Gooood Morning Internet!

First post on my new blog. I'll save linking to my personal one, I'd like to keep it disconnected.

Anyway, I'm a "sophomore" at the University of Wyoming, working towards a B.S. in computer engineering. I have three main goals:
Power armor.

Instinctive, highly integrated control systems, from Wii remotes to neural interfaces.

Robots.

This blog will mostly be focusing on the third, since it's the one that will be easiest to start and work on. I use the term "Bolo" in honor of Keith Laumer's sentient creations. It'll be a while before they get that big, but the idea is the same.

First is learning to do more sophisticated programs with the Arduino Mega as a basic platform--"hello world" and blinking a few LEDs is lame when you already have programming experience. The Arduino Mega will eventually talk to my Aspire One via Zigbee wireless protocols for access to more processing power and operator input. Eventually a single board computer of far greater power will be referring to an Ipod Touch or some such for ever more limited input.
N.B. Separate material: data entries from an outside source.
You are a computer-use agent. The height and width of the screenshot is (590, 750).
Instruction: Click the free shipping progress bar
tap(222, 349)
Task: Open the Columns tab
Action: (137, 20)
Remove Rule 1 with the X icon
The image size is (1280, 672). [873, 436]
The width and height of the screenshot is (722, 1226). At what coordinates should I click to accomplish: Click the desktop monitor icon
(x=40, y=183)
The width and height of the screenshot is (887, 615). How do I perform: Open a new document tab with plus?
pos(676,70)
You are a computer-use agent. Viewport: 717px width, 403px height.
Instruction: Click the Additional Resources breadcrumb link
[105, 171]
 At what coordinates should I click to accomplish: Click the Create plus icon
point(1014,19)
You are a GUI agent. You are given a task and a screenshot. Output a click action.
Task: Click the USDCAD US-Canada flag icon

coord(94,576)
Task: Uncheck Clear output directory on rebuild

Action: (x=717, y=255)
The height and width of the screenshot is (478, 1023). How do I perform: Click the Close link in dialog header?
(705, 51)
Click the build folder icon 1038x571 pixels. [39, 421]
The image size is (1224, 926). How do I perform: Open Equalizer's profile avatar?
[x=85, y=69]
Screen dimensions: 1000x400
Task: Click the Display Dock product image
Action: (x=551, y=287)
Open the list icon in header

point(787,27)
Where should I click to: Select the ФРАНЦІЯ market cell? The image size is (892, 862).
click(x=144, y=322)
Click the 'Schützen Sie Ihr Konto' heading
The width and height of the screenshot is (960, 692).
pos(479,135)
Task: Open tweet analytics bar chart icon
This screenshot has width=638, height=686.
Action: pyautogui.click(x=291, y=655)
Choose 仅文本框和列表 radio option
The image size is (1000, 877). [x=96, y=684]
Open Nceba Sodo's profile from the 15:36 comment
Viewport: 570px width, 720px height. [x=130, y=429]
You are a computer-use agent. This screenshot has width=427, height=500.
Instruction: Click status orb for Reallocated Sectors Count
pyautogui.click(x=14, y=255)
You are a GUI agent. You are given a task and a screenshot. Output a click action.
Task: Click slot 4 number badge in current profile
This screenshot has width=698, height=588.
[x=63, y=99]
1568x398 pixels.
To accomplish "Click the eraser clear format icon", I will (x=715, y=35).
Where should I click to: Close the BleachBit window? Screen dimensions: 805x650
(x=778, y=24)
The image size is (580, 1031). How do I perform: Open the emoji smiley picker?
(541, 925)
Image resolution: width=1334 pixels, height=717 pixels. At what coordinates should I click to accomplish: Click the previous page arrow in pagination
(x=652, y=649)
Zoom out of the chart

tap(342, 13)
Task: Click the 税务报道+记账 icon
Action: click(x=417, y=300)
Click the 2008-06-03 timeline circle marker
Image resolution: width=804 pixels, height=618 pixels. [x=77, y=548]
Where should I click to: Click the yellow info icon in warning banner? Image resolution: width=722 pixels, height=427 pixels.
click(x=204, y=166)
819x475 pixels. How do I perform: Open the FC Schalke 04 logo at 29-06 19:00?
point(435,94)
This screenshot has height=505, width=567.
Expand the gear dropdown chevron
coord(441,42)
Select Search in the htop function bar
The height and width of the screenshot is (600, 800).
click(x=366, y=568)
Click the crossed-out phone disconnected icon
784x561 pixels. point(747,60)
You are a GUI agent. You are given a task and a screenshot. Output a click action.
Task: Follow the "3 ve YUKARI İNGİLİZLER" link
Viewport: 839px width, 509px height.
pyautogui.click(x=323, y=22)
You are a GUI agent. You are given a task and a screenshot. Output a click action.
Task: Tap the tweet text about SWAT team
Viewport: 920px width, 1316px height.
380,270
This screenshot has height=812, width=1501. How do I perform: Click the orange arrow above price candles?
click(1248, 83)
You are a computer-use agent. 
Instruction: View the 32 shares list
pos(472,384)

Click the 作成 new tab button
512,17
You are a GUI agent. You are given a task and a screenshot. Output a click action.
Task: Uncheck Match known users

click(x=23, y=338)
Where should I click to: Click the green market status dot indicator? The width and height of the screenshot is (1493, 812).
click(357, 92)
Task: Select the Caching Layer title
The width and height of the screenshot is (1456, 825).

The first vehicle will be a Heng Long M41 Bulldog that will be set up to run from the netbook via zigbee. Later, either something like a Chunwai model or more likely(much cheaper) a custom built chassis will be used with an internal computer.

I'll be linking to resources for learning how to work these, or posting my own articles so that the information is available in an easily readable format--half the time, the information is so convoluted that someone who barely has any technical knowledge(let alone planning on learning more jargon than "do-hicky") can't tell what's being said. Code will also be included, and also provides an example of how crazy it can get. Looking up a function, it can be hard to figure out just what you use it for. Take ToString in C++ for instance. While some resources showed that it could be used to case an int as a string, I encountered severe fail in doing it. Every other primitive can be recased as a string with this function, but not integers, apparently. sprintf is one function that can do it, but I shouldn't have to do #include extra stuff outside of string, right? I suppose later in comp sci I'll learn why there isn't such a simple way to do that particular conversion, but right now, logic still operates.

Anyway, since components aren't here yet, this post is done.